Over the years I have seen hundreds, if not thousands of shop owners do irreparable damage to their businesses. This damage occurs when they are mesmerized by the management trainers or consultants who tell them that they can solve all of their problems by raising their prices. At first they are pleasantly surprised to hear that their services are worth more than they are presently charging, because it plays to their ego. They are also told that they have nothing to worry about, because none of their customers will complain. They then jack up their prices and are pleasantly surprised when they discover, as they were told, that not one of their customers objected to the new pricing. Over the next few months profits typically swell, and the shop owners smile all the way to the bank. Then, unfortunately, in far more cases than you would imagine, 9 to 12 months later these shop owners find that all of their good customers are gone, and the reason is pretty simple: Rather than complain, their good customers just take their business elsewhere. So before you listen to the pied pipers who tell you that you can solve all of your problems by jacking up your prices, I wanted to share a different strategy with you. It’s one that I used to grow some really great shops, so I know it will work wonders for you, too.

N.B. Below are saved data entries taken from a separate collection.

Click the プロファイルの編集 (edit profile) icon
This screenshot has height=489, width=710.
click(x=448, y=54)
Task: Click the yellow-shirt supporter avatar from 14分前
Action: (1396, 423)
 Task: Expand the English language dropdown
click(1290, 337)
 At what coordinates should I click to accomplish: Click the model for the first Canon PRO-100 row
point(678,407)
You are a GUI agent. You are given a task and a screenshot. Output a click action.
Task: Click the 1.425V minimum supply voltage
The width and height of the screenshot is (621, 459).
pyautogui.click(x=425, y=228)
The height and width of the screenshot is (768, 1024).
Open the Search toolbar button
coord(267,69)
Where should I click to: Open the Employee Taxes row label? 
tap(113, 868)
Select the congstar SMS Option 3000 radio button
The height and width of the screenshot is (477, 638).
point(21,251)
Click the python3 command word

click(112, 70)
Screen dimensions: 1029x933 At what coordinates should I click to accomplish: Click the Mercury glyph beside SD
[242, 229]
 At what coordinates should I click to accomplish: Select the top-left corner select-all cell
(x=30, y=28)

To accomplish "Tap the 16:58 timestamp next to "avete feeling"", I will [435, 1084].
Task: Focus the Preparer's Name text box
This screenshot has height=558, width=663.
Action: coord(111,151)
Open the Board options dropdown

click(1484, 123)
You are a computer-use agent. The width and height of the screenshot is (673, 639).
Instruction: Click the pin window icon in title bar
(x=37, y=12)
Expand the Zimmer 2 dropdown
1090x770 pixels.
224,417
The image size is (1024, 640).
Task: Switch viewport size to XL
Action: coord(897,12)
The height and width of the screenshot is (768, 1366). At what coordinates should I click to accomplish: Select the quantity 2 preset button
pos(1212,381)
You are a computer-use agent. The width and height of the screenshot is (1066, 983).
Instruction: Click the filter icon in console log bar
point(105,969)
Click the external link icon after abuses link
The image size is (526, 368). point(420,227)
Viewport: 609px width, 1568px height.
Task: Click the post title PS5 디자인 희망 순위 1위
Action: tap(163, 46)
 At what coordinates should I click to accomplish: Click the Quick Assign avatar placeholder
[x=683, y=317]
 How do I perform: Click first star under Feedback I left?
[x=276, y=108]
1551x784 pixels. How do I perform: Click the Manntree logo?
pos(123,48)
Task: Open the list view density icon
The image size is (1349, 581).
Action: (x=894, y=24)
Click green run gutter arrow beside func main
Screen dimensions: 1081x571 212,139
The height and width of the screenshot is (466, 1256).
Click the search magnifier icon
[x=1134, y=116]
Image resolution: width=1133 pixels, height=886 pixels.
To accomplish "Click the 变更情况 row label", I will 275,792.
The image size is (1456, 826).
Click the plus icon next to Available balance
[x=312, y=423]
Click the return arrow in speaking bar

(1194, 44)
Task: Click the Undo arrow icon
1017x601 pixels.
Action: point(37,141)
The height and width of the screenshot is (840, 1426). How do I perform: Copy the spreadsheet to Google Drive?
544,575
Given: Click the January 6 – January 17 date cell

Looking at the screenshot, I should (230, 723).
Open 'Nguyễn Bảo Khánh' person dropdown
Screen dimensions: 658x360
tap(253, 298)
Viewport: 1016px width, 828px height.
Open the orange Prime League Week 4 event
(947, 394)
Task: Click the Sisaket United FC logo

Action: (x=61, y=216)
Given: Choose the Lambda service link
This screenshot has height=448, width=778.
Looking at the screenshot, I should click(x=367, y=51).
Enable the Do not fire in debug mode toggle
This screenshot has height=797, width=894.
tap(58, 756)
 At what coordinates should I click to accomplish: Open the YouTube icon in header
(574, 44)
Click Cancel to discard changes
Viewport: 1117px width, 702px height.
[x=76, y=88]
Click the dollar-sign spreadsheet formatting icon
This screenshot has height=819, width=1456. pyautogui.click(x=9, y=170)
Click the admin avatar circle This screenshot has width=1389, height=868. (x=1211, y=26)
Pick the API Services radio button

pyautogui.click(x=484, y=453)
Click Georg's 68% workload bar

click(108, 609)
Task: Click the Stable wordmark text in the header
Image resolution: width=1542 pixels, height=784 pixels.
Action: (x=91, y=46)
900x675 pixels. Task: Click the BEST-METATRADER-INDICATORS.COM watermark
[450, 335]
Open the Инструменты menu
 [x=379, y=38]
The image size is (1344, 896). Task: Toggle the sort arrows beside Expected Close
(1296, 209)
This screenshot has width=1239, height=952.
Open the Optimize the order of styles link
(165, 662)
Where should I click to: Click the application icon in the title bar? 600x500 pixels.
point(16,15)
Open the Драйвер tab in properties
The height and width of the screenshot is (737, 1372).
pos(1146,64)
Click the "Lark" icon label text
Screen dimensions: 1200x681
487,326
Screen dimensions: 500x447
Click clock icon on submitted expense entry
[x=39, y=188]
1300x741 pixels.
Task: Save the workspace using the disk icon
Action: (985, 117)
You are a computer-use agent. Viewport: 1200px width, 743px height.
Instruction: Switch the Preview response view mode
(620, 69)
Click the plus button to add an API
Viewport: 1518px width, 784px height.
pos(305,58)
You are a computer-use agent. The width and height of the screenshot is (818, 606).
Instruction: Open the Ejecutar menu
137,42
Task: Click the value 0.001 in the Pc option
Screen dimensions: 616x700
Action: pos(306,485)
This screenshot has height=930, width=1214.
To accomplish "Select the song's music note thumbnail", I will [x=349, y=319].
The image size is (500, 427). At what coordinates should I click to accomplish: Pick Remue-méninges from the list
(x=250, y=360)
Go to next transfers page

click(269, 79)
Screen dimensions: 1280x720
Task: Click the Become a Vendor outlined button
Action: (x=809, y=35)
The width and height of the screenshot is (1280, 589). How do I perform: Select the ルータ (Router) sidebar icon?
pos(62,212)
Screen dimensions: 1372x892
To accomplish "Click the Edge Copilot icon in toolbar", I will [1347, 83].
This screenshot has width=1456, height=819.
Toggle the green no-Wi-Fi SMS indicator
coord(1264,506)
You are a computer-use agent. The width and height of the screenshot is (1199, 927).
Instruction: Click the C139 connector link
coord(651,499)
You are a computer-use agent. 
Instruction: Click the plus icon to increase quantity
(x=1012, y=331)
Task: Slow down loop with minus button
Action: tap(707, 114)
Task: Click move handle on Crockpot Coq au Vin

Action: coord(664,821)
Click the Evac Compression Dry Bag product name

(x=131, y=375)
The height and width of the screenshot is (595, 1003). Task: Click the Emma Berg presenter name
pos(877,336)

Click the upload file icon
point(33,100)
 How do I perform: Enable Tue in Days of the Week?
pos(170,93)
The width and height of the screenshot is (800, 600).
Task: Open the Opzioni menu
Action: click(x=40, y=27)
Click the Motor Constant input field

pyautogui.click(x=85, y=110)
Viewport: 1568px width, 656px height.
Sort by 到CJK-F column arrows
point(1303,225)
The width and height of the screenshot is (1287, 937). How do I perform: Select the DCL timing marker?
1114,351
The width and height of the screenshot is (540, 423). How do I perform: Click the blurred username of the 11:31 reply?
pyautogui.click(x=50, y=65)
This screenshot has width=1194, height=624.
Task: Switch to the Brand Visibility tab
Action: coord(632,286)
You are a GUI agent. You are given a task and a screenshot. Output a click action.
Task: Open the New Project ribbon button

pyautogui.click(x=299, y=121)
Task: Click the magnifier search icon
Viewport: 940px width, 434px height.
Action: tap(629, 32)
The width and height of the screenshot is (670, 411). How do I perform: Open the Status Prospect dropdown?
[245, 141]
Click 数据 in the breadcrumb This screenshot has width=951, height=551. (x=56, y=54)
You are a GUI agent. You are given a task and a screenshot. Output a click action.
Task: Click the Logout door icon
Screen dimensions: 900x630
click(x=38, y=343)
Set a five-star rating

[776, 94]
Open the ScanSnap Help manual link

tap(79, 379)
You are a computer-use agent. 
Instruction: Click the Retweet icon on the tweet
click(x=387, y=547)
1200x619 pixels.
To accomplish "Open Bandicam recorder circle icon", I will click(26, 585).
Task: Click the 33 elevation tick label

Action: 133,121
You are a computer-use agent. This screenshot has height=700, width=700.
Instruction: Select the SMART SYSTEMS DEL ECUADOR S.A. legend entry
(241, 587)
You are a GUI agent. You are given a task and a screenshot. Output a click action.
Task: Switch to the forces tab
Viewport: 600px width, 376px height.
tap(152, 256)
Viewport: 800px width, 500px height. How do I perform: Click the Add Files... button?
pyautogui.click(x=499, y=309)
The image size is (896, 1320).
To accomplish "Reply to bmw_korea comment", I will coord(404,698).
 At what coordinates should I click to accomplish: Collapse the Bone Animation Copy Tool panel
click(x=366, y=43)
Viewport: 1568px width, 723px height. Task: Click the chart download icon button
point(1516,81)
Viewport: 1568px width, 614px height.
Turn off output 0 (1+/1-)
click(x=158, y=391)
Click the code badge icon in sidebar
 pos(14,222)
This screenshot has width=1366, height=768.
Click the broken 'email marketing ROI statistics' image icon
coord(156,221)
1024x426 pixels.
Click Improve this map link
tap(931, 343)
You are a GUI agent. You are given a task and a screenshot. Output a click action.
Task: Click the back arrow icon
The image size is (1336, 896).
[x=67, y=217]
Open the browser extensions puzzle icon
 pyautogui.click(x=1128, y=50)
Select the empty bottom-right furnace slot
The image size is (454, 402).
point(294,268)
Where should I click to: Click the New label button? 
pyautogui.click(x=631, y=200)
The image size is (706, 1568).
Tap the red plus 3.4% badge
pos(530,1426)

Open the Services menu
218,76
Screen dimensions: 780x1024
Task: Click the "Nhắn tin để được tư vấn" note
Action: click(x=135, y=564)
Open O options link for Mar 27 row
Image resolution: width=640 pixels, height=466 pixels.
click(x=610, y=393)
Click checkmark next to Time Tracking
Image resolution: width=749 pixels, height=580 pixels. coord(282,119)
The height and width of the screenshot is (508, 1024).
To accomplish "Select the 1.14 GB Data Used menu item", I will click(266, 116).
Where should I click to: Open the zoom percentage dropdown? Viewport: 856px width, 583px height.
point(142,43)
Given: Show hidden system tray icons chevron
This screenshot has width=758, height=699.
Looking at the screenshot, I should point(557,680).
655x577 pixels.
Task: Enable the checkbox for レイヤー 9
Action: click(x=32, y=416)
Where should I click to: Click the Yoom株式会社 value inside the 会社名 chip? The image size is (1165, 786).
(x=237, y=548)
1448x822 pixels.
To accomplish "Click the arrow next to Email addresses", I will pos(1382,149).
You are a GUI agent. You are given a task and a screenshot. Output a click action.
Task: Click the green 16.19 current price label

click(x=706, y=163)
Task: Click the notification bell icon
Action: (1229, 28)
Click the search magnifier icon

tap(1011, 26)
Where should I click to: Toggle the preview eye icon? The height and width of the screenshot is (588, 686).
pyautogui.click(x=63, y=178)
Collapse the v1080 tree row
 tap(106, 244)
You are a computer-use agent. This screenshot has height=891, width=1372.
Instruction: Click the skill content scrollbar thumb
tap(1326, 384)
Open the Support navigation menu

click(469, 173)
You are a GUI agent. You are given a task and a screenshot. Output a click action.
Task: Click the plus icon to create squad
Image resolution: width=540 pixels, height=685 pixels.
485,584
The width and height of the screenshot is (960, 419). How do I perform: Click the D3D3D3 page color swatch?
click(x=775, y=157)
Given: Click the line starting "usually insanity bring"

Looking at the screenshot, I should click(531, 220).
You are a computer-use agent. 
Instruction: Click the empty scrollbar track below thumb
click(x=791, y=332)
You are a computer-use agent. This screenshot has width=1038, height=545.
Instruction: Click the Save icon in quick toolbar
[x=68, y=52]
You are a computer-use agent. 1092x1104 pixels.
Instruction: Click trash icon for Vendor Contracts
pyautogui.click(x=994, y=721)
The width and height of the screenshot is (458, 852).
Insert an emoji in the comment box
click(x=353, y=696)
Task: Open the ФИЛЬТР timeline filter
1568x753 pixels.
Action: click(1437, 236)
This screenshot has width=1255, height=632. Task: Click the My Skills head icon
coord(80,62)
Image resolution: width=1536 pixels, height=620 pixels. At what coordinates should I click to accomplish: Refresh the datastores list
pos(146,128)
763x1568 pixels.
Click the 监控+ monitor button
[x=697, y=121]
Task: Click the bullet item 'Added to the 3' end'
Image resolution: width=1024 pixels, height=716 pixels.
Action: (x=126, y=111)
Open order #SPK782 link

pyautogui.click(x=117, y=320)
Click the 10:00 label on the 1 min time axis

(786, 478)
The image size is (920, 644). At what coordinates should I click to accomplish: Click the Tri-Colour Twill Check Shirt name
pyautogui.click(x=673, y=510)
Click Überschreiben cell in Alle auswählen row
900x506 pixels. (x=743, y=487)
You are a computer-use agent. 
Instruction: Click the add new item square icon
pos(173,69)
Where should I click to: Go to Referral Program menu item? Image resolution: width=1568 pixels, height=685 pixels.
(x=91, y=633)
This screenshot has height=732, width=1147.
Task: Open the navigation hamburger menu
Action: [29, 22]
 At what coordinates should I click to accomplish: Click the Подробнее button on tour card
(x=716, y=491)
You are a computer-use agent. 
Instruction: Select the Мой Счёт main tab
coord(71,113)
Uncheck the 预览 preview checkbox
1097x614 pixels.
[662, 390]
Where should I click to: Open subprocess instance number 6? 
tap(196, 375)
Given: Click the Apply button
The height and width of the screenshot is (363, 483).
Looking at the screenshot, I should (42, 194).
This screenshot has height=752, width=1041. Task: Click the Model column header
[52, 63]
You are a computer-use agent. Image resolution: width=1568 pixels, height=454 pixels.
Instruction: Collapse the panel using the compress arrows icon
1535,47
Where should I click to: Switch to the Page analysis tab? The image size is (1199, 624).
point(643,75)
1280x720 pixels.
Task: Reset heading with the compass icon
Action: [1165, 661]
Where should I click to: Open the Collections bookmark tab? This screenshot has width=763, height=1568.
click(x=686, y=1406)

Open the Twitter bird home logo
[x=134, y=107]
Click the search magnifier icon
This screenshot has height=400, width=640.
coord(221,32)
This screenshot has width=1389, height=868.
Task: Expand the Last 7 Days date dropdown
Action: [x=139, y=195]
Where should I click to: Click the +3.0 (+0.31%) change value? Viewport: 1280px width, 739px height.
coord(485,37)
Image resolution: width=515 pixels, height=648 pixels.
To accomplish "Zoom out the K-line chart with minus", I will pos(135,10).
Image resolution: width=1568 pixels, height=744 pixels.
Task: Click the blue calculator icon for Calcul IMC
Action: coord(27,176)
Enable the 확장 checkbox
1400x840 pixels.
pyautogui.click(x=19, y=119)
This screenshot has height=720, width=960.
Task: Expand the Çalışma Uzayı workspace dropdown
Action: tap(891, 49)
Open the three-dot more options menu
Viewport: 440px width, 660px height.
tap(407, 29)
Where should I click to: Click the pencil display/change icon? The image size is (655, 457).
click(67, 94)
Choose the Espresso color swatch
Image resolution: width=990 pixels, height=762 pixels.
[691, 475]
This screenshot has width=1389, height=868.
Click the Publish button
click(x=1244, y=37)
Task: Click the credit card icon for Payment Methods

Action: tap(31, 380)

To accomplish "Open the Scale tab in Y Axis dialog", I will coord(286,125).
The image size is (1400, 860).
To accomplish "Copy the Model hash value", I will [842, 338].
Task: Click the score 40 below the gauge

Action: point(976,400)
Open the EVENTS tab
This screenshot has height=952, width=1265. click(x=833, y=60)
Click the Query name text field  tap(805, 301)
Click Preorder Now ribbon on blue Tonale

First of all, any price increase should be small and incremental. You will find that small increases will not only be considered acceptable by most of your good customers, but they will allow you to monitor your customer’s acceptance. When you move forward with this approach, you need to monitor your lost sales at the point of sale to ensure there is no appreciable increase.
Secondly, you will need to perform your customer follow-up calls to keep your finger on the pulse of your customers, and to enable you to detect any early signs of price resistance.